# Short task:
Please retype the rows from the line containing "Where should I click to: Click the orange" through the line containing "Action: tap(514, 110)", keeping each one exactly as it appears.

================

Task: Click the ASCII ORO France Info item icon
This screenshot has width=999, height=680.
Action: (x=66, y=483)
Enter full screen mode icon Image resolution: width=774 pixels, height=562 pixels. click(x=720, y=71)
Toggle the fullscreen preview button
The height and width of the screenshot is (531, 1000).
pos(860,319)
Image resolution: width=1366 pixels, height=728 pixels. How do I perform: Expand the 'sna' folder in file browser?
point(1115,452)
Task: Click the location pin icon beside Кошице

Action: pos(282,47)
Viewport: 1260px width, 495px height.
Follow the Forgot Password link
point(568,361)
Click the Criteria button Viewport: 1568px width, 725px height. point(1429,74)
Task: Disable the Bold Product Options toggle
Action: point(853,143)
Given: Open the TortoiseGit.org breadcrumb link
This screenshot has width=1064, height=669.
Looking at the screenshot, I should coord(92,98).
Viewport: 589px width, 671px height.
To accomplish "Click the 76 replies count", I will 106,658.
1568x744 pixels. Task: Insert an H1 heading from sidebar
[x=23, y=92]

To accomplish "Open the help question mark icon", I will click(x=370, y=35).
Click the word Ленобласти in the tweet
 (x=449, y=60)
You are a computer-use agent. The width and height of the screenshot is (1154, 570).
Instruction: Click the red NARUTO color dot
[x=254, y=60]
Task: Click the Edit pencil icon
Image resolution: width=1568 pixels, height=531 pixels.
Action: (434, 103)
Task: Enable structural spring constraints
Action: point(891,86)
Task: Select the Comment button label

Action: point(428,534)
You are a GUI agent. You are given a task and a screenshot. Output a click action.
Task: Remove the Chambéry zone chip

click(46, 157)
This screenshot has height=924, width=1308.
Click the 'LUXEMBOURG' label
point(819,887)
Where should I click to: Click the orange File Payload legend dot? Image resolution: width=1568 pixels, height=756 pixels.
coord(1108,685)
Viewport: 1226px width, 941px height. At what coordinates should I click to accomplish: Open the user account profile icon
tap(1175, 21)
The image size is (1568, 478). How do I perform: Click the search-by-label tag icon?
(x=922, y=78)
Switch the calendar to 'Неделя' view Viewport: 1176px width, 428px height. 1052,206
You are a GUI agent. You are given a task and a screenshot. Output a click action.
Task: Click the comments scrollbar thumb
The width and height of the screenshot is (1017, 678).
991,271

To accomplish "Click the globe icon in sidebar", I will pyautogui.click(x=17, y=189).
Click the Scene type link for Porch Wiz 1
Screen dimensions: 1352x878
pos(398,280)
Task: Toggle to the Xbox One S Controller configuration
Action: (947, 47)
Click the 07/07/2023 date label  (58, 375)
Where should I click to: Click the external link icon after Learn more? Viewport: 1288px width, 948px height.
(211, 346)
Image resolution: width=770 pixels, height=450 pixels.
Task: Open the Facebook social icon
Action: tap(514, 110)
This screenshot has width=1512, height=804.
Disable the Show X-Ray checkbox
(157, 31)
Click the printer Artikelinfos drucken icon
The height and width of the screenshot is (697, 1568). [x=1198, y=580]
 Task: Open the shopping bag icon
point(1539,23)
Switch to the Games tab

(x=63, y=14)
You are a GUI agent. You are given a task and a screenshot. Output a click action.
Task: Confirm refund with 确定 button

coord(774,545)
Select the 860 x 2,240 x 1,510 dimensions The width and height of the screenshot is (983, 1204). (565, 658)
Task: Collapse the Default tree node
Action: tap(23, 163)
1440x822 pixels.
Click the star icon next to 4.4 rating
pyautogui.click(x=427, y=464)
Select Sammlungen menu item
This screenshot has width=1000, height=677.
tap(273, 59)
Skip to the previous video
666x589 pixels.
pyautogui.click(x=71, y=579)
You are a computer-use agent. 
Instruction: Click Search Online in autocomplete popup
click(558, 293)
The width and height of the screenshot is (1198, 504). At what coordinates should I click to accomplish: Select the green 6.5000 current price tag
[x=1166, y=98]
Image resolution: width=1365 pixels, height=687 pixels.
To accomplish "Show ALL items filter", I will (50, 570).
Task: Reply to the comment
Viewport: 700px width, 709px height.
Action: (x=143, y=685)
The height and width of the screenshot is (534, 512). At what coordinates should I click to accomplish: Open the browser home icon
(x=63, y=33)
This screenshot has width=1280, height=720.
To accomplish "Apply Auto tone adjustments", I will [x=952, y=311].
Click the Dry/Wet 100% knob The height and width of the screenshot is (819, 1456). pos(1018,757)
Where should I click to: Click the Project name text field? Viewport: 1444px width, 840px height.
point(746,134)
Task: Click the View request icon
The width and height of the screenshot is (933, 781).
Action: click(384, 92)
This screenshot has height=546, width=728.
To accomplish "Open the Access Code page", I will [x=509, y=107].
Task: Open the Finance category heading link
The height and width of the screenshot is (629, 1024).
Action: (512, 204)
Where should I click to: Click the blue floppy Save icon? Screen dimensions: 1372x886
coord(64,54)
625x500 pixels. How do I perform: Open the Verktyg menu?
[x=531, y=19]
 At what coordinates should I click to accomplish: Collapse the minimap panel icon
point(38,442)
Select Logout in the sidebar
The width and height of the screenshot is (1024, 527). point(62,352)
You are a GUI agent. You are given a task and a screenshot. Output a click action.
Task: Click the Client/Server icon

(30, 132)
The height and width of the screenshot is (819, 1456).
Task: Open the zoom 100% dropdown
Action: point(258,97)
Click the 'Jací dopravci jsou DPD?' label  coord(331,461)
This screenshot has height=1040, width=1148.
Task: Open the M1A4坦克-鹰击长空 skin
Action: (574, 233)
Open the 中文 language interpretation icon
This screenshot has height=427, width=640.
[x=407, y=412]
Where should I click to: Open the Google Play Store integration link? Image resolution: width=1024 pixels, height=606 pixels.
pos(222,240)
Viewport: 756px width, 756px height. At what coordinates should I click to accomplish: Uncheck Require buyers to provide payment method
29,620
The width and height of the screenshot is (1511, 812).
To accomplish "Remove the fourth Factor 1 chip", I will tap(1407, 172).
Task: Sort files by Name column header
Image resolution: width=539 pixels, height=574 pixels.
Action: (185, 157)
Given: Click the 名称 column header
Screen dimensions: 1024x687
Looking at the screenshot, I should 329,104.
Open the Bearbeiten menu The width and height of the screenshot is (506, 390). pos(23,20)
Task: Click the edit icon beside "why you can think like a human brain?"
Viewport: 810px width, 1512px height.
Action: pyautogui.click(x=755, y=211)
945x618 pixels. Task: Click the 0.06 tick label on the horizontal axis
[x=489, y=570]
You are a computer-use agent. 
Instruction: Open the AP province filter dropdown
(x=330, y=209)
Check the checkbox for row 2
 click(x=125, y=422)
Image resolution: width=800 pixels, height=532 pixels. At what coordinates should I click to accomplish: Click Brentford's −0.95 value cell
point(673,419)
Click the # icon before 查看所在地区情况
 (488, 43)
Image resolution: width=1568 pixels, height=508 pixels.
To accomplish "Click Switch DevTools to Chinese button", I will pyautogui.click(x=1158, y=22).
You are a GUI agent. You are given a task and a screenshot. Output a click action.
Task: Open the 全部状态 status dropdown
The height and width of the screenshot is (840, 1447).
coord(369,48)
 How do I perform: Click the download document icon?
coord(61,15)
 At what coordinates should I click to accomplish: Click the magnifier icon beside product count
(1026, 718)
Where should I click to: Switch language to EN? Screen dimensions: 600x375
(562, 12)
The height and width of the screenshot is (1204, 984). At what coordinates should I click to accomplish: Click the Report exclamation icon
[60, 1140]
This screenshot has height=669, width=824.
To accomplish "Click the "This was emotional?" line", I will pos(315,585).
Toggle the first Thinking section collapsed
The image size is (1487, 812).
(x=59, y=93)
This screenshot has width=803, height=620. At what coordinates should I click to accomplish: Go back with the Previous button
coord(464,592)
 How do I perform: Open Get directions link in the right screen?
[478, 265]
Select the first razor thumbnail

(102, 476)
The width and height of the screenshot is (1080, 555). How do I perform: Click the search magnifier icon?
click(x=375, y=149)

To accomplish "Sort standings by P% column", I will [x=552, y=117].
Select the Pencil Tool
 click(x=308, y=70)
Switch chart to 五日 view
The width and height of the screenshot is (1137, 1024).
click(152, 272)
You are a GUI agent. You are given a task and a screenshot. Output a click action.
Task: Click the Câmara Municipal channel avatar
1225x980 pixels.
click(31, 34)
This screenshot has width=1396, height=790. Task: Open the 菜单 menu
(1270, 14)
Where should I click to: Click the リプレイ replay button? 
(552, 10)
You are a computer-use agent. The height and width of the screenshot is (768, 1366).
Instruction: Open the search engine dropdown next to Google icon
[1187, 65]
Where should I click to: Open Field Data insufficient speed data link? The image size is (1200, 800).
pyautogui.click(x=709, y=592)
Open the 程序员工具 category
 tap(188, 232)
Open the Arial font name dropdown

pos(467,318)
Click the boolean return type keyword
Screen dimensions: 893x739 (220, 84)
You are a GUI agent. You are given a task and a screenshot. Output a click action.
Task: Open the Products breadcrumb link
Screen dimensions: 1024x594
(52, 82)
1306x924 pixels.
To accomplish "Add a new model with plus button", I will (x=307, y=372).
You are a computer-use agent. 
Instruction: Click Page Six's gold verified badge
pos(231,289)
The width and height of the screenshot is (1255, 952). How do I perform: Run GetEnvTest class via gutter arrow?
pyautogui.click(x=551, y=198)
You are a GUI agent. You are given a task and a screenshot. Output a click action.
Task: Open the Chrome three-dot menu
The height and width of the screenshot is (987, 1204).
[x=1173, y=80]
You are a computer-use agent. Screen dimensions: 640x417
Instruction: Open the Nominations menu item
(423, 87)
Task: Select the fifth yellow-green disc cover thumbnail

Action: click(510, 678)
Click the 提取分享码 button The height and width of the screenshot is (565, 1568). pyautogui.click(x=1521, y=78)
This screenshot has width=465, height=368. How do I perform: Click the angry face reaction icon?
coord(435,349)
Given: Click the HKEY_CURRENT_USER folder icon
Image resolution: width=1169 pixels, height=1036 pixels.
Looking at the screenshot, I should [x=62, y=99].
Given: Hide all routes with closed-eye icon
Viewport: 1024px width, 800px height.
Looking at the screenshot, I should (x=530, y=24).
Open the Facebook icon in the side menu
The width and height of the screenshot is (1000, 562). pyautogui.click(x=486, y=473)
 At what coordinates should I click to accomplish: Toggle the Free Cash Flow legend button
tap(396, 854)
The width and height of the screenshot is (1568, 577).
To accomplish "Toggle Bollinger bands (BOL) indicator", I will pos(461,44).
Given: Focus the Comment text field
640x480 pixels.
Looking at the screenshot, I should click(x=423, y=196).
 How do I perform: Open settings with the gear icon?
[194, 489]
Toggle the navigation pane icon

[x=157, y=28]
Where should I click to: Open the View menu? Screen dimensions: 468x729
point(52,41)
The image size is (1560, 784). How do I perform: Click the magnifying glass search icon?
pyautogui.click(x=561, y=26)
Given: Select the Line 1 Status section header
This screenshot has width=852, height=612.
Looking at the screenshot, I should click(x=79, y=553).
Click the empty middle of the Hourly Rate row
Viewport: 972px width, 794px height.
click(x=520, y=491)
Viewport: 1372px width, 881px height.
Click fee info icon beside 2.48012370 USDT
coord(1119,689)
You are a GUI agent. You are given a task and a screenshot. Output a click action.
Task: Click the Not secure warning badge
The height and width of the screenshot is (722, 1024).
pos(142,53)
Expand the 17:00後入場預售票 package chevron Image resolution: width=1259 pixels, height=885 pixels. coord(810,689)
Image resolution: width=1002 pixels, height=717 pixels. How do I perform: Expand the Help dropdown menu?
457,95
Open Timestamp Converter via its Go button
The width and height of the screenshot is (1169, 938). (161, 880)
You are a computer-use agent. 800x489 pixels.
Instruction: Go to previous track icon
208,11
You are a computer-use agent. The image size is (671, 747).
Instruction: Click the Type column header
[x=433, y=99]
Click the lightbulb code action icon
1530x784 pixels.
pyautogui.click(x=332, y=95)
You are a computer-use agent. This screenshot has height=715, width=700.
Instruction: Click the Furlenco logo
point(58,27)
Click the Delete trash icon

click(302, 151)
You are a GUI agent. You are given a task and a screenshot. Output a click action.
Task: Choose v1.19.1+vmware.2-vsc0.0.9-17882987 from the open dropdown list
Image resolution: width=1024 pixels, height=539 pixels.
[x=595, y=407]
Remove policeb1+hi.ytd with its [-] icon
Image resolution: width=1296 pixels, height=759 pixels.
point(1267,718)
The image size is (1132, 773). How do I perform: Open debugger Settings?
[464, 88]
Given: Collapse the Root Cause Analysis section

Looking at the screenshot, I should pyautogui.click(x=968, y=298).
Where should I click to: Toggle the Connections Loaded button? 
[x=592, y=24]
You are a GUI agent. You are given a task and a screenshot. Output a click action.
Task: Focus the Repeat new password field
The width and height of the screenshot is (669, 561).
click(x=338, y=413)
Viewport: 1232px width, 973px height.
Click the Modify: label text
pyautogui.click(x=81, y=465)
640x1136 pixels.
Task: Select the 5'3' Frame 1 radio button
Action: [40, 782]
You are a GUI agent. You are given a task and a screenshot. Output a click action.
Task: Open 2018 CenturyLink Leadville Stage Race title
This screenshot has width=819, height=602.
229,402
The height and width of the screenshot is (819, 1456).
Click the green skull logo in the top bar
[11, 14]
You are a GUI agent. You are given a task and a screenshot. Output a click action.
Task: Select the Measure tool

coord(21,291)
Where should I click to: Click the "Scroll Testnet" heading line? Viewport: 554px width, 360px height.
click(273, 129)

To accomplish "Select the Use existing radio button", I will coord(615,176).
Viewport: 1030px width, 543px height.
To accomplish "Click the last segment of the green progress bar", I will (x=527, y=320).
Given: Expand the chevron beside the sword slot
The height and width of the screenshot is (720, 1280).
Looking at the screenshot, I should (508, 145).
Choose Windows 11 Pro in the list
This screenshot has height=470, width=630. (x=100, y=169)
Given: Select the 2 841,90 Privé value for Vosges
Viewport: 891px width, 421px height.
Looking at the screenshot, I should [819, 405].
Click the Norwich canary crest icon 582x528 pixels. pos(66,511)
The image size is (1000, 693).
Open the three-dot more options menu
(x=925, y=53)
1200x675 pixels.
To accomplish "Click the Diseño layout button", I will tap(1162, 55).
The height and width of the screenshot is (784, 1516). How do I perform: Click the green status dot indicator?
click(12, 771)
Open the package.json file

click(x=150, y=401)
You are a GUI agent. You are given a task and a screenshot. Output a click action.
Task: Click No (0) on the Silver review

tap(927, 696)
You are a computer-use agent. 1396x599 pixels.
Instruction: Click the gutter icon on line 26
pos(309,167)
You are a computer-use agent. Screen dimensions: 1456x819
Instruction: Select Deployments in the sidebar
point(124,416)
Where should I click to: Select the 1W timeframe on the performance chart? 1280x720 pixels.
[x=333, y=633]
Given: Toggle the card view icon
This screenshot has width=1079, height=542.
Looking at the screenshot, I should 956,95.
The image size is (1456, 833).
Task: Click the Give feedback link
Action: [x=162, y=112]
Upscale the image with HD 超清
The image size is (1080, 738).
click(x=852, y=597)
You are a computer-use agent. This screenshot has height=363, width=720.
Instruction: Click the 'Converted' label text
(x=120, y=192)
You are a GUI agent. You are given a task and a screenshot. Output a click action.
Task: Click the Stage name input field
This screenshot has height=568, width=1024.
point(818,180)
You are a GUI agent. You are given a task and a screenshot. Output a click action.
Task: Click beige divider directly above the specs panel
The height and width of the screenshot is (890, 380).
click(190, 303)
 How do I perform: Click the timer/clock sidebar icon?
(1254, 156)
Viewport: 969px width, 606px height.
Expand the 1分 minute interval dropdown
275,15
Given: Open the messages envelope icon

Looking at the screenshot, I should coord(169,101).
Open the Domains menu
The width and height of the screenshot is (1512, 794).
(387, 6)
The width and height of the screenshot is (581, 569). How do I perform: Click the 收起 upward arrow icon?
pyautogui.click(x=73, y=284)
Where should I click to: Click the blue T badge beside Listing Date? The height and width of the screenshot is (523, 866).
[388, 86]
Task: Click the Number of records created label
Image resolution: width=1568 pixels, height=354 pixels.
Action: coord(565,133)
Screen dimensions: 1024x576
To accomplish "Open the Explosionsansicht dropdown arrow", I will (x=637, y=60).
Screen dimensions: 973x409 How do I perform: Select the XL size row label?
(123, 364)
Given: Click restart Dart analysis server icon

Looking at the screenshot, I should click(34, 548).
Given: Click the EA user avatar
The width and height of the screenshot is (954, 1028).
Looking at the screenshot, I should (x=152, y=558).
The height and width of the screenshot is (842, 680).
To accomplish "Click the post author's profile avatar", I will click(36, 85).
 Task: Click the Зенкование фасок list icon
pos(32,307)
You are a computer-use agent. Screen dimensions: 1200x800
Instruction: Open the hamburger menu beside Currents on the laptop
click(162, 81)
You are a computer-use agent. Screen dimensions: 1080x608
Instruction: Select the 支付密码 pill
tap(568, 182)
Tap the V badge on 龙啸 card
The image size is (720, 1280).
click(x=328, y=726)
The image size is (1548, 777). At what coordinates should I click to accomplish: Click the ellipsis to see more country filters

================

# Result of this task:
Where should I click to: Click the orange File Payload legend dot? Image resolution: width=1568 pixels, height=756 pixels.
coord(1108,685)
Viewport: 1226px width, 941px height. At what coordinates should I click to accomplish: Open the user account profile icon
tap(1175, 21)
The image size is (1568, 478). How do I perform: Click the search-by-label tag icon?
(x=922, y=78)
Switch the calendar to 'Неделя' view Viewport: 1176px width, 428px height. 1052,206
You are a GUI agent. You are given a task and a screenshot. Output a click action.
Task: Click the comments scrollbar thumb
The width and height of the screenshot is (1017, 678).
991,271

To accomplish "Click the globe icon in sidebar", I will pyautogui.click(x=17, y=189).
Click the Scene type link for Porch Wiz 1
Screen dimensions: 1352x878
pos(398,280)
Task: Toggle to the Xbox One S Controller configuration
Action: (947, 47)
Click the 07/07/2023 date label  (58, 375)
Where should I click to: Click the external link icon after Learn more? Viewport: 1288px width, 948px height.
(211, 346)
Image resolution: width=770 pixels, height=450 pixels.
Task: Open the Facebook social icon
Action: tap(514, 110)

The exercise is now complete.